In short, right now it is just too easy to vote
to restrict other people’s economic freedom while continuing to enjoy your own.
Too much is at stake here to be decided by a
simple majority on a specific date. As economic freedom deteriorates, so too
will levels of entrepreneurship and that will snap the close connection between
present and future levels of entrepreneurship. Then South Dakota will start to
look like my home state of New York, where people who lose their jobs ask “how
much money can I get from the government and for how long?” instead of “how can
I go into business for myself” as many South Dakotans still do. What they have
in New York and states like it is a vicious cycle of high taxes and
restrictions on hiring and firing necessitated by high levels of unemployment.
That means less economic freedom and hence less entrepreneurship and hence more
need for expensive social programs when the economy turns sour, as it often
does in places that cannot rapidly respond to market changes because of a
dearth of economic freedom. That means more taxes and another spin of the
wheel, or rather another swirl of the toilet water.
If South Dakota turning into New York sounds
far-fetched, keep in mind that the state’s economy has thrice imploded, once
due to drought and migration outflow, once due to drought and restrictions on
economic freedom called the New Deal, and once due to drought, migration
outflow, and restrictions on economic freedom called Nixon’s New Economic Plan
and inflation. Well, to adapt a famous line from Game of Thrones to the West, drought is coming, we just don’t know exactly
when, but it will bring zombie cattle.
The state’s economy is more diverse than it was as recently as the Farm Crisis
of the 1970s and 80s but it is to some extent a Ponzi scheme based on in-migration,
which is a function of jobs and hence ultimately on levels of entrepreneurship
and economic freedom. If migration flows were to stop or, worse, to reverse,
the whole boom could quickly unwind as housing prices drop and construction
jobs dry up.
Trust me on this as I saw it firsthand in my
hometown of Rochester, New York, which lost 34 percent of its population in the
last few decades of the twentieth century. It stabilized soon after I left in
1995 but I’m 99 percent sure my departure was more effect than cause. Okay, 100
percent. The cause was the loss of economic freedom throughout the state that
led Kodak executives to ignore their company’s greatest invention, digital
photography. Given the high tax rate, it was simply too much work to develop a
whole new industry so they milked their cash cow, photograph development, dry until
an east wind just blew it away and its plants had to be shuttered. That’s was a
pun, by the way. Xerox, too, got fed up, first moving its headquarters and then
most of its operations out of the state. Others were not far behind, leaving only
Bausch and Laum to carry on the city’s storied comparative advantage in optics.

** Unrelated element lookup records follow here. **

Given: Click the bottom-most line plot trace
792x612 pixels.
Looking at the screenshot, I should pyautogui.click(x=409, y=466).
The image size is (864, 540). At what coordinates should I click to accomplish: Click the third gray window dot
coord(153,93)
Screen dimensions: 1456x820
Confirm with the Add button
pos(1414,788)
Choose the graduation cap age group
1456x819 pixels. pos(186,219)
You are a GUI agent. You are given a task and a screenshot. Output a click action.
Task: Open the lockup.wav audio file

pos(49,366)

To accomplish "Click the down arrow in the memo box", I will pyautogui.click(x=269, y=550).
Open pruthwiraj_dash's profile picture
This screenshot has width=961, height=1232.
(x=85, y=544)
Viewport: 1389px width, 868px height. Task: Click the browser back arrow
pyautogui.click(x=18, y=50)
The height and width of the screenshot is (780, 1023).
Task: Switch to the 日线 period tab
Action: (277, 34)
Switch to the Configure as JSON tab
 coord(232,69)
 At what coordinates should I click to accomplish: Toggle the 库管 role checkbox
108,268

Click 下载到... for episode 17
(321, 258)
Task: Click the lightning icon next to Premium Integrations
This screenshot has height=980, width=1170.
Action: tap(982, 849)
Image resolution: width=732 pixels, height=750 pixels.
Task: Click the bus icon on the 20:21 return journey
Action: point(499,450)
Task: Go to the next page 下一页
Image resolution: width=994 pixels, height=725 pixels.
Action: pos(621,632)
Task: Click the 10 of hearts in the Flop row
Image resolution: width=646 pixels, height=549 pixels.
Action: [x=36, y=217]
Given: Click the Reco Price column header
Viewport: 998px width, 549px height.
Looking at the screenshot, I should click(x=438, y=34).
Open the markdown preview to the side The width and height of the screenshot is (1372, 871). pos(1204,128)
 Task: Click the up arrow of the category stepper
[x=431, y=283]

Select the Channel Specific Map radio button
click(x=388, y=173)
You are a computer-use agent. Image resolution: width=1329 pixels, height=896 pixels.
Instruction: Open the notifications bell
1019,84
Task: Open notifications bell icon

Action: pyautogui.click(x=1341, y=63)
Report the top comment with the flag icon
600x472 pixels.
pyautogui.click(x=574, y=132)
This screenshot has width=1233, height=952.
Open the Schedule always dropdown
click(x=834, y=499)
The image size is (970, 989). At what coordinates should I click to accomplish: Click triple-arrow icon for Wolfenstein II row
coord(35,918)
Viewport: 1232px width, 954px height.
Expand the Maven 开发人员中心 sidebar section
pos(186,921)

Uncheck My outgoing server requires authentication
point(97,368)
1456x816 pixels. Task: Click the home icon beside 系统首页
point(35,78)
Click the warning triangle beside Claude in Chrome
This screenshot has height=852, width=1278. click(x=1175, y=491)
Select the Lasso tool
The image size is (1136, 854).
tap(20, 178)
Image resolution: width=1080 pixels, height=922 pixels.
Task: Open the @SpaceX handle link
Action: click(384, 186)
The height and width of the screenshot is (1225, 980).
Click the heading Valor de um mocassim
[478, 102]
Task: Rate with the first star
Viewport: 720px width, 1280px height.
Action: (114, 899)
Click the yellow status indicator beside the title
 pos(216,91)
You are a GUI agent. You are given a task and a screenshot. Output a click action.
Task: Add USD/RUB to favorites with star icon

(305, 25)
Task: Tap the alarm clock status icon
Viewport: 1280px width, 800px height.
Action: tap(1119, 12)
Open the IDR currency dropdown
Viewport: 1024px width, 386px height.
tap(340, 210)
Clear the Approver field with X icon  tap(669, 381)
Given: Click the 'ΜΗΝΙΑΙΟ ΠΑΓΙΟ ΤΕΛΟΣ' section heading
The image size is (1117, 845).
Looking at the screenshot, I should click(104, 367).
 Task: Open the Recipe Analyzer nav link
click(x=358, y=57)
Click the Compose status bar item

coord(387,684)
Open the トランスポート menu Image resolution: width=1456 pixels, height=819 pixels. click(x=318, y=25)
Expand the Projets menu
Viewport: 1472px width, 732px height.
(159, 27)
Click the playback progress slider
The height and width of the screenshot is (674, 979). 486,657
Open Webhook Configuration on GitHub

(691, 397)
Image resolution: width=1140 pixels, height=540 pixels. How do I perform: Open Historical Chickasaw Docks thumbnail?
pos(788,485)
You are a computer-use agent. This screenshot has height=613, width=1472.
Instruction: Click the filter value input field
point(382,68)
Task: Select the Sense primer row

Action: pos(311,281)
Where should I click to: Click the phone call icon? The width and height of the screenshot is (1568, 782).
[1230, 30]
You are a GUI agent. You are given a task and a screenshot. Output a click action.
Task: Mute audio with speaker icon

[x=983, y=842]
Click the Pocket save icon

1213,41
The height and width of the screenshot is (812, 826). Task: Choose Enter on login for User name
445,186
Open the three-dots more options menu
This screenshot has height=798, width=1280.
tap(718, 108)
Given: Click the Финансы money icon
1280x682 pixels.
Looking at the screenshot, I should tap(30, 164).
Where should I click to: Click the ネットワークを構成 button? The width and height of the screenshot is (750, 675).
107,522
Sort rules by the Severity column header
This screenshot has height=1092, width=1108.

Can you tell that I don’t want to be an economic
refugee again? But I also don’t want other people to suffer needlessly. The way
to help the poor is to directly transfer resources to them, not to implement
public policies the unintended ripple effects of which few voters grasp or even
think about.
Thanks for your time and attention. Any
questions about So. Dak.’s long history of entrepreneurship?